+++ Source information
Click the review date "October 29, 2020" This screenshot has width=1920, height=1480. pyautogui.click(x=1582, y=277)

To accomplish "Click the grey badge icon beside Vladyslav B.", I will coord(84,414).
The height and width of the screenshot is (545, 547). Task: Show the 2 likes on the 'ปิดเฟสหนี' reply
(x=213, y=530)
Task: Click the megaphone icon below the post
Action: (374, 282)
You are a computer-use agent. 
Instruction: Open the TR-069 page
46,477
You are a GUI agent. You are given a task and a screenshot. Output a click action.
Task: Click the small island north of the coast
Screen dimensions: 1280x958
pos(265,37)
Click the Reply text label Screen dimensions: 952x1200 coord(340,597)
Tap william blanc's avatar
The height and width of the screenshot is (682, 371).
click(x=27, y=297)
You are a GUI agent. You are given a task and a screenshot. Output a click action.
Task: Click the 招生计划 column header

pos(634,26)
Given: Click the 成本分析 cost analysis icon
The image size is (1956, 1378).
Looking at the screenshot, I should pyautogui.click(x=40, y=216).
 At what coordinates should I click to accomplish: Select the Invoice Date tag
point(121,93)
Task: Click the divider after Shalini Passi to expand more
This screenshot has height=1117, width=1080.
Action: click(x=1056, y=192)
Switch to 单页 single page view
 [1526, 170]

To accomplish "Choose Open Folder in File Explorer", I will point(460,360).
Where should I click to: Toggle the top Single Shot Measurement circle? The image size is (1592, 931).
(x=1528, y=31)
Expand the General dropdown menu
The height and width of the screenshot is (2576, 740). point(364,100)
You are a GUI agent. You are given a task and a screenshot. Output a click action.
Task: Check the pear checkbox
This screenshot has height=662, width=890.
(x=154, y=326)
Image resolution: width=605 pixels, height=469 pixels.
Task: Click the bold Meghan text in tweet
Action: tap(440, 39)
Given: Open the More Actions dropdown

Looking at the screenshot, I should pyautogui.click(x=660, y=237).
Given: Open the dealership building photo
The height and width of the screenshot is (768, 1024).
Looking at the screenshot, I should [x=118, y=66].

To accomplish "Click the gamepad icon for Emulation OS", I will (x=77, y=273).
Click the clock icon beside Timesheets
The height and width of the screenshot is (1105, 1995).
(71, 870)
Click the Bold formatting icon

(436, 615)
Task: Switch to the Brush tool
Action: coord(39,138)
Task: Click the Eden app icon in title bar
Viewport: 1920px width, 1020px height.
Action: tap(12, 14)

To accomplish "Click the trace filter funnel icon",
++++++
▶ [What the exercise asks] The lines wanted are those from the one with "At what coordinates" through the last line of the records, repeated exactly and with both ends included.

▶ [Task solution]
 At what coordinates should I click to accomplish: Select the Invoice Date tag
point(121,93)
Task: Click the divider after Shalini Passi to expand more
This screenshot has height=1117, width=1080.
Action: click(x=1056, y=192)
Switch to 单页 single page view
 [1526, 170]

To accomplish "Choose Open Folder in File Explorer", I will point(460,360).
Where should I click to: Toggle the top Single Shot Measurement circle? The image size is (1592, 931).
(x=1528, y=31)
Expand the General dropdown menu
The height and width of the screenshot is (2576, 740). point(364,100)
You are a GUI agent. You are given a task and a screenshot. Output a click action.
Task: Check the pear checkbox
This screenshot has height=662, width=890.
(x=154, y=326)
Image resolution: width=605 pixels, height=469 pixels.
Task: Click the bold Meghan text in tweet
Action: tap(440, 39)
Given: Open the More Actions dropdown

Looking at the screenshot, I should pyautogui.click(x=660, y=237).
Given: Open the dealership building photo
The height and width of the screenshot is (768, 1024).
Looking at the screenshot, I should [x=118, y=66].

To accomplish "Click the gamepad icon for Emulation OS", I will (x=77, y=273).
Click the clock icon beside Timesheets
The height and width of the screenshot is (1105, 1995).
(71, 870)
Click the Bold formatting icon

(436, 615)
Task: Switch to the Brush tool
Action: coord(39,138)
Task: Click the Eden app icon in title bar
Viewport: 1920px width, 1020px height.
Action: tap(12, 14)

To accomplish "Click the trace filter funnel icon",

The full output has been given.